Monday, November 30th, 2009

Good Morning Midnight

Review of Fanfarlo’s Reservoir

Photo via MySpaceMySpaceWhat’s this, a review in almost-December of a record I’ve been talking about since March? Yes folks, welcome to the year-end doldrums where laziness/burnout combines with slow music releases/news for a perfect storm of stagger-to-the-finish-line posts. Hey, at least it’s not a list. Anyways, while I’ve talked about Fanfarlo at length throughout the year, a proper review of Reservoir hasn’t been amongst them. And that’s not right, because as will quite possibly/probably become clear when I do fall back on list-making, it’s been one of my favourite records of this year. Oooh, spoilers!

Reservoir is a record that simultaneously aims sky-high while feeling completely at ease and effortless. To the former point, the most obvious touchstones for the British outfit fronted by Swede ex-pat Simon Balthazar are Arcade Fire and Neutral Milk Hotel with perhaps some Beirut and Belle & Sebastian thrown in for good measure, so even if you’re just trying to be objecticvely descriptive of their sound – a grand and sweeping orchestral pop that’s equal parts wistful and whimsical – you’ve set some unimaginably lofty expectations.

And that’s where the second point comes into play; for all of its widescreen presentation, Reservoir has a distinctly comfortable if not intimate feel that sets it apart from Arcade Fire’s angst or Neutral Milk’s fantasticism. Balthazar’s voice has a warm, inviting timbre that’s perfectly suited to delivering his looping melodies and the band’s deft multi-instrumentalism buoy the compositions with brass, woodwinds, strings, saw and all manner of wonderful noisemaking toys. Fanfarlo write joyous, swelling anthems, but it’s a joy that seems derived from enjoying the simple things in life, like making music, rather than any grand statements about the state of the world. For all their sonic bigness, it’s on that personal level that Fanfarlo really connects.

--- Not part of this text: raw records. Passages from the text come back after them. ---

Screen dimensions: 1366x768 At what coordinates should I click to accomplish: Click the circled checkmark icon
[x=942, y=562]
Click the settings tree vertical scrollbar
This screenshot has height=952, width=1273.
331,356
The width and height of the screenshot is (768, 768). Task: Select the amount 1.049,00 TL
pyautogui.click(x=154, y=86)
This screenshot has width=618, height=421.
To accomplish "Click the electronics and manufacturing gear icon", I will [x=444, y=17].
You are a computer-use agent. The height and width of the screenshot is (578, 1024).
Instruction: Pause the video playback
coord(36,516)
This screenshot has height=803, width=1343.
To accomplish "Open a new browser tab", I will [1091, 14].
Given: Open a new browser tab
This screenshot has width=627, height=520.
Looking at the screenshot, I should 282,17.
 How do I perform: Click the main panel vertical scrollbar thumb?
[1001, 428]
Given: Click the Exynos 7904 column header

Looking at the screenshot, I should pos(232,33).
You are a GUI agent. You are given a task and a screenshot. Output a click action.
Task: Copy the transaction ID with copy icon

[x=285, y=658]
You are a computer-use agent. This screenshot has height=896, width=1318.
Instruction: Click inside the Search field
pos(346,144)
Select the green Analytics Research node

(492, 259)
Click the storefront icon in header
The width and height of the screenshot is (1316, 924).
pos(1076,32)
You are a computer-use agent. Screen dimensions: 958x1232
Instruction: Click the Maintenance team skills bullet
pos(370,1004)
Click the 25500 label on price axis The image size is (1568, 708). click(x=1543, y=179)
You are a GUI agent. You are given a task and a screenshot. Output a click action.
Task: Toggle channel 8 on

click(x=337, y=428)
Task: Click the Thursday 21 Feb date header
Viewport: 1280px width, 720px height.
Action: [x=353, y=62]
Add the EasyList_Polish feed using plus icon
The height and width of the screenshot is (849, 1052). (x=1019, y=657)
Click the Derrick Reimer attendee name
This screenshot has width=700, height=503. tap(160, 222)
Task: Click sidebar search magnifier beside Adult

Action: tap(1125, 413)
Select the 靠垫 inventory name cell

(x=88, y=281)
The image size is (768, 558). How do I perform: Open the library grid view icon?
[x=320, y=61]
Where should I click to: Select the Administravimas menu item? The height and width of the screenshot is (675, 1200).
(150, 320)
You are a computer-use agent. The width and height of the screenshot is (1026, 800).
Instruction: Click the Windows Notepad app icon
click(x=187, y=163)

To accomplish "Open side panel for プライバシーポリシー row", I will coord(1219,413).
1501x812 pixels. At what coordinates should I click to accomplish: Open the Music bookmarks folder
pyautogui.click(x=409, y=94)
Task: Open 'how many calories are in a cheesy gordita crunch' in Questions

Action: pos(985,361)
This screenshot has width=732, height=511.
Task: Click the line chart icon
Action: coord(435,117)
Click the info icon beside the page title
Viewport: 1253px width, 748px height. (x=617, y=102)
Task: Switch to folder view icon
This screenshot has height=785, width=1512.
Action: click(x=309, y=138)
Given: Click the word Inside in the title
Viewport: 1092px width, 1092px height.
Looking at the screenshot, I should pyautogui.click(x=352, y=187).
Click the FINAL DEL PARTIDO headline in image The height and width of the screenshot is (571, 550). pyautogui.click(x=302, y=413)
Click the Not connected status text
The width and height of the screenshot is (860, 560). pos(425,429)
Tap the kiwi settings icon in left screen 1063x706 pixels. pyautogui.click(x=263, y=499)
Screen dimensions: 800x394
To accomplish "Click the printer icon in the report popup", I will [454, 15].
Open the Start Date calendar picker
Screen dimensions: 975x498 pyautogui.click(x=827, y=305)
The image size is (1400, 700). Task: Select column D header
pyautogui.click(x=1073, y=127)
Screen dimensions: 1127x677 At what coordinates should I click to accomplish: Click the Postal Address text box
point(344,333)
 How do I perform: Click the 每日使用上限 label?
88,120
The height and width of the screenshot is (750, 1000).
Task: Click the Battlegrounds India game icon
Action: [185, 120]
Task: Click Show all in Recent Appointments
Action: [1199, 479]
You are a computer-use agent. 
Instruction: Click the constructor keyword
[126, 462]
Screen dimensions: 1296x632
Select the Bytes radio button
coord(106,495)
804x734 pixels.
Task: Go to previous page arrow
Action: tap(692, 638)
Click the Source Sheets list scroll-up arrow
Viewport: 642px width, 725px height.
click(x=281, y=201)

Reservoir was originally self-released in February of this year, and since then has gone through any number of editions and iterations both in the UK and North America, from simple home-pressed CD through ornately packaged deluxe editions to super-discounted digital editions. It’s official North American release came via Atlantic Records in October and it’s on that major label push that they’re in the midst of an extensive North American tour. They stop in Toronto at the El Mocambo on December 15 and having seen them back in March at SxSW, I can testify that their live show actually eclipses the album for sheer wonderfulness. I imagine this’ll be the last semi-major tour to come through town for 2009 and can’t think of a better way to finish the year off.

Soundcheck has an interview with the band and there’s a wealth of self-recorded live performances to watch in the video section of their website.

MP3: Fanfarlo – “Harold T Wilkins”
MP3: Fanfarlo – “I’m A Pilot”
MP3: Fanfarlo – “Luna”
MP3: Fanfarlo – “Finish Line”
Video: Fanfarlo – “The Walls Are Coming Down”
Video: Fanfarlo – “Harold T Wilkins”
Video: Fanfarlo – “Fire Escape”
MySpace: Fanfarlo

Drowned In Sound reports that Mew will release a live album on December 7 entitled Live At The Hollywood Palladium and recorded, curiously enough, at the Palladium in Hollywood, California back in September. They play the Mod Club in Toronto on December 6.

Three Imaginary Girls and AUX.TV interview The Raveonettes.

Mum have recorded a Takeaway Show on a Paris bus and in a Paris park.

Rumoured for a while, the feature documentary on Blur, covering the years from the band’s origins through their 2009 reunion, is now a reality. No Distance Left To Run will make its theatrical debut on January 19, 2009; the trailer was just unveiled.

Trailer: No Distance Left To Run

Elly Jackson of La Roux talks to BBC about getting to work on album number two.

PopMatters investigates the topic of independent artists allowing their work to be used in ads, talking to The Dears, Bishop Allen, The Dodos and Petra Haden about their experiences on the matter.

By : Frank Yang at 8:28 am
Category: General

Tags: , , , , ,

RSS Feed for this post3 Responses.
  1. PanicManual says:

    I like the Fanfarlo too. I’d say the track, Ghosts, is the stand out for the album. My first comparison for Simon Bathazar was the lead singer for Clap Your Hands Say Yah. He has that kind of lazy, drawn out singing style.

  2. Lee says:

    Frank, this is one of the best description/reviews of Fanfarlo’s sound I’ve read. The album is a stunning assortment of sound; one of my favorites of the year.

  3. josh says:

    Every few days I have a new favorite track from Reservoir. So glad that I caught them when they came through Seattle last month.